# THE TASK:
Set the data down again so that every line matches exactly.

Source records
+ + + + + + +

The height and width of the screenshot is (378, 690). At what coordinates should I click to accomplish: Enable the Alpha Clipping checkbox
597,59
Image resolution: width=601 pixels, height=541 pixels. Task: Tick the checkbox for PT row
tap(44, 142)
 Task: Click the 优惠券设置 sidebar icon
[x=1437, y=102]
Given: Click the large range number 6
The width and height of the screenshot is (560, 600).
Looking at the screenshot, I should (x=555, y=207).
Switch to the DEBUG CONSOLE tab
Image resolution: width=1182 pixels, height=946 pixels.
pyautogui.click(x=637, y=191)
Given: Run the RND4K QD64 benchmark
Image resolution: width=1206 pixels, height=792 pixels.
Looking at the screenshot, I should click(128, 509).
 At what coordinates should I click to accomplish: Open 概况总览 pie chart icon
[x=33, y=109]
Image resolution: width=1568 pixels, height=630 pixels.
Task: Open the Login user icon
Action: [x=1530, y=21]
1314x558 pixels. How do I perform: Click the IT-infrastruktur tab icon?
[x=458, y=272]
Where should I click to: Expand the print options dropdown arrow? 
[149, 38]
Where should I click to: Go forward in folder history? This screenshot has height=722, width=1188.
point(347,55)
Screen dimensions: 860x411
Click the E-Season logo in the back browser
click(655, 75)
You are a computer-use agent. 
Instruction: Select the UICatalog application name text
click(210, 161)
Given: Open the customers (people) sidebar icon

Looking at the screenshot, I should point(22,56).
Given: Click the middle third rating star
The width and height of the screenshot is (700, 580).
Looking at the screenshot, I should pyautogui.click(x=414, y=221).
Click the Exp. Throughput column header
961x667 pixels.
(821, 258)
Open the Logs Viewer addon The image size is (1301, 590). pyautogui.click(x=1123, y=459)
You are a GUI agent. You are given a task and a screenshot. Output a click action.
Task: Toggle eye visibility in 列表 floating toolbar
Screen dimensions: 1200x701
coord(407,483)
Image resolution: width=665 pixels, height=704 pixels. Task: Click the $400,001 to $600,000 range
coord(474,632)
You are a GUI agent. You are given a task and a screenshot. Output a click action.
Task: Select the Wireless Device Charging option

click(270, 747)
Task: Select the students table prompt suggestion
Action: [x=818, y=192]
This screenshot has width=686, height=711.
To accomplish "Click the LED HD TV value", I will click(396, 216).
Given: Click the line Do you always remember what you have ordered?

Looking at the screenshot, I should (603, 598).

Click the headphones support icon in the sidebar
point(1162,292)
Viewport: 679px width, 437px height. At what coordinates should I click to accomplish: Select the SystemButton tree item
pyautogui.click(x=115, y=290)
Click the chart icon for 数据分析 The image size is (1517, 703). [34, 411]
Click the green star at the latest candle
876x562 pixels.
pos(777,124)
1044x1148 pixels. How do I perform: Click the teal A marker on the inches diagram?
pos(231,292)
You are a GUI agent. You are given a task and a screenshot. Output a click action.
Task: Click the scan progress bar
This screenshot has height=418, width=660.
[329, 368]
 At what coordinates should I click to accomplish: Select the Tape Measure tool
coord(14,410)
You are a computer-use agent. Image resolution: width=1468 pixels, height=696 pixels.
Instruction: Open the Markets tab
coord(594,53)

+ + + + + + +

# TASK OUTPUT:
The height and width of the screenshot is (378, 690). At what coordinates should I click to accomplish: Enable the Alpha Clipping checkbox
597,59
Image resolution: width=601 pixels, height=541 pixels. Task: Tick the checkbox for PT row
tap(44, 142)
 Task: Click the 优惠券设置 sidebar icon
[x=1437, y=102]
Given: Click the large range number 6
The width and height of the screenshot is (560, 600).
Looking at the screenshot, I should (x=555, y=207).
Switch to the DEBUG CONSOLE tab
Image resolution: width=1182 pixels, height=946 pixels.
pyautogui.click(x=637, y=191)
Given: Run the RND4K QD64 benchmark
Image resolution: width=1206 pixels, height=792 pixels.
Looking at the screenshot, I should click(128, 509).
 At what coordinates should I click to accomplish: Open 概况总览 pie chart icon
[x=33, y=109]
Image resolution: width=1568 pixels, height=630 pixels.
Task: Open the Login user icon
Action: [x=1530, y=21]
1314x558 pixels. How do I perform: Click the IT-infrastruktur tab icon?
[x=458, y=272]
Where should I click to: Expand the print options dropdown arrow? 
[149, 38]
Where should I click to: Go forward in folder history? This screenshot has height=722, width=1188.
point(347,55)
Screen dimensions: 860x411
Click the E-Season logo in the back browser
click(655, 75)
You are a computer-use agent. 
Instruction: Select the UICatalog application name text
click(210, 161)
Given: Open the customers (people) sidebar icon

Looking at the screenshot, I should point(22,56).
Given: Click the middle third rating star
The width and height of the screenshot is (700, 580).
Looking at the screenshot, I should pyautogui.click(x=414, y=221).
Click the Exp. Throughput column header
961x667 pixels.
(821, 258)
Open the Logs Viewer addon The image size is (1301, 590). pyautogui.click(x=1123, y=459)
You are a GUI agent. You are given a task and a screenshot. Output a click action.
Task: Toggle eye visibility in 列表 floating toolbar
Screen dimensions: 1200x701
coord(407,483)
Image resolution: width=665 pixels, height=704 pixels. Task: Click the $400,001 to $600,000 range
coord(474,632)
You are a GUI agent. You are given a task and a screenshot. Output a click action.
Task: Select the Wireless Device Charging option

click(270, 747)
Task: Select the students table prompt suggestion
Action: [x=818, y=192]
This screenshot has width=686, height=711.
To accomplish "Click the LED HD TV value", I will click(396, 216).
Given: Click the line Do you always remember what you have ordered?

Looking at the screenshot, I should (603, 598).

Click the headphones support icon in the sidebar
point(1162,292)
Viewport: 679px width, 437px height. At what coordinates should I click to accomplish: Select the SystemButton tree item
pyautogui.click(x=115, y=290)
Click the chart icon for 数据分析 The image size is (1517, 703). [34, 411]
Click the green star at the latest candle
876x562 pixels.
pos(777,124)
1044x1148 pixels. How do I perform: Click the teal A marker on the inches diagram?
pos(231,292)
You are a GUI agent. You are given a task and a screenshot. Output a click action.
Task: Click the scan progress bar
This screenshot has height=418, width=660.
[329, 368]
 At what coordinates should I click to accomplish: Select the Tape Measure tool
coord(14,410)
You are a computer-use agent. Image resolution: width=1468 pixels, height=696 pixels.
Instruction: Open the Markets tab
coord(594,53)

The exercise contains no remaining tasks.